§ **Trecho do documento**
▼▼▼
Mas não só a preocupação ambiental é fundamental para que esse produto seja
verdadeiramente orgânico. As relações sociais, os conhecimentos tradicionais e míticos são
tão importantes, quanto à preservação e conservação ambiental.
O processo de certificação, de acordo com Pinto & Prada (2000), se origina da
crescente evolução dos movimentos ambientalistas e da conscientização das populações
urbanas que perceberam os impactos (negativos) que a agricultura convencional exerce sobre
os recursos naturais; qualidade de vida de produtores e trabalhadores rurais, e sobre as
próprias comunidades urbanas. Dessa forma, cresce a pressão para que haja uma mudança de
paradigma produtivo agropecuário, no qual deveria ser efetivada de maneira a propiciar
sistemas de produção mais ecologicamente correto e socialmente justo.
A certificação de produtos de origem agrícola fora oriunda dos países europeus, pois
esses possuem tradição em exigir que seus alimentos possuam qualidades superiores. No caso
dos produtos orgânicos, segundo Martins de Souza (2000), é a International Federation of
Organic Agriculture Moviments – IFOAM que exerce a função de coordenador do processo,
de maneira a reduzir consideravelmente a assimetria de informações existente entre as partes
envolvidas numa negociação. É, ainda, a organização responsável pela padronização das
normas e pelo credenciamento das agências certificadoras. Essas agências são as responsáveis
pelo monitoramento dos sistemas de produção, desde o cultivo até o processamento da
matéria-prima, sempre observando a consonância com as regras vigentes necessárias a
emissão dos certificados.
▲▲▲
§ **Explorar o material**
a: Responda às perguntas sobre o trecho a respeito da certificação de produtos orgânicos:
(i) De onde se originou a certificação de produtos de origem agrícola?
(ii) Que organização exerce a função de coordenador do processo no caso dos produtos orgânicos?
(iii) Pelo que são responsáveis as agências certificadoras?
b: Dê continuidade ao trecho sobre a certificação de produtos orgânicos a partir do ponto em que ele termina.

§ **Conjunto de registros**
▼▼▼
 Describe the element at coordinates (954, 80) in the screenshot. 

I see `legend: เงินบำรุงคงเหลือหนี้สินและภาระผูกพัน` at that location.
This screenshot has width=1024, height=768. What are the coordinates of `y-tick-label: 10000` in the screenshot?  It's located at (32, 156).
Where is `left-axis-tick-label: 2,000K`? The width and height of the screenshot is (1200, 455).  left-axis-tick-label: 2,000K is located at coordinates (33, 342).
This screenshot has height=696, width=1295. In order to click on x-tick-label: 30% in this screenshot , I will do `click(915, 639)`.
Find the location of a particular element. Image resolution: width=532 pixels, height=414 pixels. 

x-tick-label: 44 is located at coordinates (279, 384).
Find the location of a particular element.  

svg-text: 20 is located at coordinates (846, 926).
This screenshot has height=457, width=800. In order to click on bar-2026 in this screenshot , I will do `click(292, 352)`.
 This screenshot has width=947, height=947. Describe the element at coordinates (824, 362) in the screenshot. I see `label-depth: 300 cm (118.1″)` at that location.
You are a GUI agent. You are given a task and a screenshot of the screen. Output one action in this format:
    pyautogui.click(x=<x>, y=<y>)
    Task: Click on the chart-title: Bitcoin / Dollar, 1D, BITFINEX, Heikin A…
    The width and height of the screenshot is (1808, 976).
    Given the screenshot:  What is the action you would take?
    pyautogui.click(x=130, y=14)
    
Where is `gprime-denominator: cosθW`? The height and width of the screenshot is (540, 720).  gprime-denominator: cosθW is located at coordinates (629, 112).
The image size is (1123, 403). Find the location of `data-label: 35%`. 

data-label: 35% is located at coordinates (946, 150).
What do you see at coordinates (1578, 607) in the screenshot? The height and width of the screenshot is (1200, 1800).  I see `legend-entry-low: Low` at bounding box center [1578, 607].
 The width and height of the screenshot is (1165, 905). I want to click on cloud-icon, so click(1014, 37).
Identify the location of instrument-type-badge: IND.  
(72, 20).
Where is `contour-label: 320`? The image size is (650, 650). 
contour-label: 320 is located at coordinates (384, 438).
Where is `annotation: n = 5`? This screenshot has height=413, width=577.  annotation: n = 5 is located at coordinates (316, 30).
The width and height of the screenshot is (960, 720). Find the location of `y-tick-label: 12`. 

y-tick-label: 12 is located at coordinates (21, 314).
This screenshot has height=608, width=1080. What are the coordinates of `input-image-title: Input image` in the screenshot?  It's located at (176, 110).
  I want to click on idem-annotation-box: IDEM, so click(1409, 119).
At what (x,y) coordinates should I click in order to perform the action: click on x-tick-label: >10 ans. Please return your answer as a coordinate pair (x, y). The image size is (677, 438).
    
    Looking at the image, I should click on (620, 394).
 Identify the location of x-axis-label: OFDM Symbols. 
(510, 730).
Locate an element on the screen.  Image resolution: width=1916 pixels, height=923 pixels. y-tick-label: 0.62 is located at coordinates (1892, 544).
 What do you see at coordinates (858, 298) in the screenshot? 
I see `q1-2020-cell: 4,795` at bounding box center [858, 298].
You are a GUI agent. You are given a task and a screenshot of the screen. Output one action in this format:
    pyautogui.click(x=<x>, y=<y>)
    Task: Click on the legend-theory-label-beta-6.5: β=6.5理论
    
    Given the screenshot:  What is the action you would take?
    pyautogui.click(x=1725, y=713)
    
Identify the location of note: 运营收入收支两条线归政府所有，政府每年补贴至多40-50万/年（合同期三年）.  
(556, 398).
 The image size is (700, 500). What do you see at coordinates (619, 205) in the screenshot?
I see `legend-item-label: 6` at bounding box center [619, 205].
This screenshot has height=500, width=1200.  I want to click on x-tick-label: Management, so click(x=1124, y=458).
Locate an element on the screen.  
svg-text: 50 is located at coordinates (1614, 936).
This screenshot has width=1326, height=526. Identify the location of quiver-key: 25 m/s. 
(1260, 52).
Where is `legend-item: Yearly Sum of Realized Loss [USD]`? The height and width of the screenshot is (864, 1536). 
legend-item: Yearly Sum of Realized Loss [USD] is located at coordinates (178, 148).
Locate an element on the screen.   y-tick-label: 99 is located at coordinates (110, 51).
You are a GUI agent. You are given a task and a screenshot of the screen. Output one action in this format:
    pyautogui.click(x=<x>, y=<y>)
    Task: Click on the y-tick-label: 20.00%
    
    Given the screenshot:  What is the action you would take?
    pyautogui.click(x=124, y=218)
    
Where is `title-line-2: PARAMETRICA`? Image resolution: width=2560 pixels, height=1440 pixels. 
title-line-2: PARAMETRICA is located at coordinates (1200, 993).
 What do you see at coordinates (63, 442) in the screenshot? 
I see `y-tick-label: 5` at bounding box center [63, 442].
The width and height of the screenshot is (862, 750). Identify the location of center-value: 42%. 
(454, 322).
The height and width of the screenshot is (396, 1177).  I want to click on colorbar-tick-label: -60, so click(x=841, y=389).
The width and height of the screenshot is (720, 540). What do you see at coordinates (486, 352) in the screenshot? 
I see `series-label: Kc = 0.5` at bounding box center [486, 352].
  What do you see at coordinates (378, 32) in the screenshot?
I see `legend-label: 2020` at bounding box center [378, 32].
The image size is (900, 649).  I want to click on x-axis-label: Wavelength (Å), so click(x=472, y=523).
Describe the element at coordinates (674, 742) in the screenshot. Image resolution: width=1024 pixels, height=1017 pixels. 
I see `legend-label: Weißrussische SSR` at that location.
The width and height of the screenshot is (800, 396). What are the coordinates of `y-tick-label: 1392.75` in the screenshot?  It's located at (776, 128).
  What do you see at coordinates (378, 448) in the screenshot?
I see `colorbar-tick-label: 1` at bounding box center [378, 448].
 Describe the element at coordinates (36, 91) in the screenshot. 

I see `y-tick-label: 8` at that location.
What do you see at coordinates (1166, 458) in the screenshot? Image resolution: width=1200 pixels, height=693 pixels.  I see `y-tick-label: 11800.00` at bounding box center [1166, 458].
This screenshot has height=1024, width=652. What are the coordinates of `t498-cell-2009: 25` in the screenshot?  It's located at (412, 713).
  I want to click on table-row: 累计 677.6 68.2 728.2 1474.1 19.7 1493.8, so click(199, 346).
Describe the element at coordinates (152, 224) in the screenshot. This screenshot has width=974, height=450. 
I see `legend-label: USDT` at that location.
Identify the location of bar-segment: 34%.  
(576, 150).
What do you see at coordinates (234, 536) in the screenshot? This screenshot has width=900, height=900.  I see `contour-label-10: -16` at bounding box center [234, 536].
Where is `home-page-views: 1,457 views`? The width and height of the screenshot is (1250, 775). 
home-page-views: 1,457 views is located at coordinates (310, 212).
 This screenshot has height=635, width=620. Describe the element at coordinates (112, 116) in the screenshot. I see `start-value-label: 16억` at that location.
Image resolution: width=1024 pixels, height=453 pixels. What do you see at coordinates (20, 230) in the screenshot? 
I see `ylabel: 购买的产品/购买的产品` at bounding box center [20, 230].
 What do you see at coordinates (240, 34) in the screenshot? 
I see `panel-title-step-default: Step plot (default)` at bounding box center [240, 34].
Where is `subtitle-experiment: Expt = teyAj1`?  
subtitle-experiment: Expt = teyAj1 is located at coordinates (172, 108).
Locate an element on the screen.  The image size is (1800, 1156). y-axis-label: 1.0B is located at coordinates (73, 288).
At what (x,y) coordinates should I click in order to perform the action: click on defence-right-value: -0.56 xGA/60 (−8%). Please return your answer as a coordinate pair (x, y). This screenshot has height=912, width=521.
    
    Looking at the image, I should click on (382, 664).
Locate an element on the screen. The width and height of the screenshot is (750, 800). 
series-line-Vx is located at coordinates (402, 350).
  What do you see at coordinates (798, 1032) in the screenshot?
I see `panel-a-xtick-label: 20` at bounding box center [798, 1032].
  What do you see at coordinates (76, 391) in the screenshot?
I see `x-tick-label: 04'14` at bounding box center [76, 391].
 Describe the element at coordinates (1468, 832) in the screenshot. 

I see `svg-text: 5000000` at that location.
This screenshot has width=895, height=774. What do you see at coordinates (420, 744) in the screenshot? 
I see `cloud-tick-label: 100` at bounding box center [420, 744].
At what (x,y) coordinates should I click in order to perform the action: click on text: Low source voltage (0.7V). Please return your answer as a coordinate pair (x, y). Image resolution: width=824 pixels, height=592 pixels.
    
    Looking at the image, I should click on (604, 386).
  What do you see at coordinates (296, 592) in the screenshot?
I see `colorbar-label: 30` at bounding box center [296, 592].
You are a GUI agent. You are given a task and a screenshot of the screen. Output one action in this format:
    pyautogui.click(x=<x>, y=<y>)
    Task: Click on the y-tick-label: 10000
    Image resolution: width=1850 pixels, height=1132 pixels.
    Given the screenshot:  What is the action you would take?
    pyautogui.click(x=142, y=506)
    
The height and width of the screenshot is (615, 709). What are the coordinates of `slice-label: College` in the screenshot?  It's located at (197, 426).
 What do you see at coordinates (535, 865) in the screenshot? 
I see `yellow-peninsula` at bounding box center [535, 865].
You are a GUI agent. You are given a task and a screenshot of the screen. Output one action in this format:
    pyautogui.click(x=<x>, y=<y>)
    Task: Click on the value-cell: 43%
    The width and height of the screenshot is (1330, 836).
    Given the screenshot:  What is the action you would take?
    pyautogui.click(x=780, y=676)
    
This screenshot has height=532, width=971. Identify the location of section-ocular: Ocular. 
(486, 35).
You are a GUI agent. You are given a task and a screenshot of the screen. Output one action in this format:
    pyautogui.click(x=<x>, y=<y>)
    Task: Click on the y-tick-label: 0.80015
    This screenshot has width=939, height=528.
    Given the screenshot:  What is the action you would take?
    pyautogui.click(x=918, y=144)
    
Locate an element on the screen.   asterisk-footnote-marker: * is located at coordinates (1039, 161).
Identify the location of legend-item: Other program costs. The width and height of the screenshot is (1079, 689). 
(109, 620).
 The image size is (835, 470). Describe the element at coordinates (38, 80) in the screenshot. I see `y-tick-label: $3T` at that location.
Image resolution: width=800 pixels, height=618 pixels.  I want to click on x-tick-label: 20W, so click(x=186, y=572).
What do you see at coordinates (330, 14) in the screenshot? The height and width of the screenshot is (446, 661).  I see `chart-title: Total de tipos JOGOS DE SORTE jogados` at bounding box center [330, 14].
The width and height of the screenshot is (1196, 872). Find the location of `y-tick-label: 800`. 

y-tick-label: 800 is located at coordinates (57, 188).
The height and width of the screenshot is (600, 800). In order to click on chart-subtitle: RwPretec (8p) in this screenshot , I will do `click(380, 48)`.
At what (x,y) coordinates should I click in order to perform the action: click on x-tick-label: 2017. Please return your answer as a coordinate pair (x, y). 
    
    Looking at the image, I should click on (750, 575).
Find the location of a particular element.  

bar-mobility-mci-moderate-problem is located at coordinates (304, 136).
▲▲▲
§ **Conjunto de respostas**
a:
(i) Dos países europeus.
(ii) A International Federation of Organic Agriculture Moviments (IFOAM).
(iii) Pelo monitoramento dos sistemas de produção, desde o cultivo até o processamento da matéria-prima.

b:
A IFOAM, segundo Harkaly (apud Martins de Souza, 2000), foi pioneira na criação de
uma estrutura mundial de certificação orgânica, que contava, em 2000, com 14 agências
credenciadas para emitir certificados de reconhecimento internacional. Seus padrões
forneceram parâmetros para a legislação de países europeus. Existem, ainda, certificadores
independentes que tende a atuar com base local.
Afirma Pinto & Prada (2000, p. 26),
“além dos padrões consistentes, a credibilidade e eficiência dos sistemas de certificação dependem da estrutura institucional em que estão apoiados. A estrutura institucional deve garantir mecanismos para que os princípios de independência e transparência da certificação (seja na definição de padrões ou nos processos de avaliação) sejam rigorosamente cumpridos. Neste sentido, os principais movimentos de certificação (agricultura orgânica, florestal, ISO 14.000) criam à figura do credenciador (IFOAM, FSC e ISO, respectivamente).”
O Ministério da Agricultura, Pecuária e Abastecimento (MAPA), em maio de 1999,
publicou a Instrução Normativa nº. 007, sendo essa a gênese da regulamentação pertinente aos
sistemas produtivos orgânicos no Brasil. É importante salientar que sua “elaboração contou
com a participação de vários setores da Sociedade Civil, envolvidos com as questões
agroecológicas”. Esta Instrução criaria assim um selo de qualidade para os produtos
orgânicos, conforme destacam Oliveira; Scivittaro & Oliveira (2005, p. 33). E
complementam:
“em 23 de dezembro de 2003, foi sancionada, pelo Presidente da República, a Lei nº 10.831, que dispõe sobre a Agricultura Orgânica. A regulamentação dessa lei pelo Poder Executivo, ainda está em fase de elaboração, devendo estabelecer os procedimentos relativos à fiscalização da produção, circulação, armazenamento, comercialização e certificação dos produtos orgânicos.”
Cabe salientar que esta lei abre uma porta para pequenos agricultores que vendam seus
produtos diretamente aos consumidores não necessitem de certificação, pois esta poderia
inviabilizar os produtos e gerar uma barreira à entrada desses agricultores ao sistema de
produção orgânico.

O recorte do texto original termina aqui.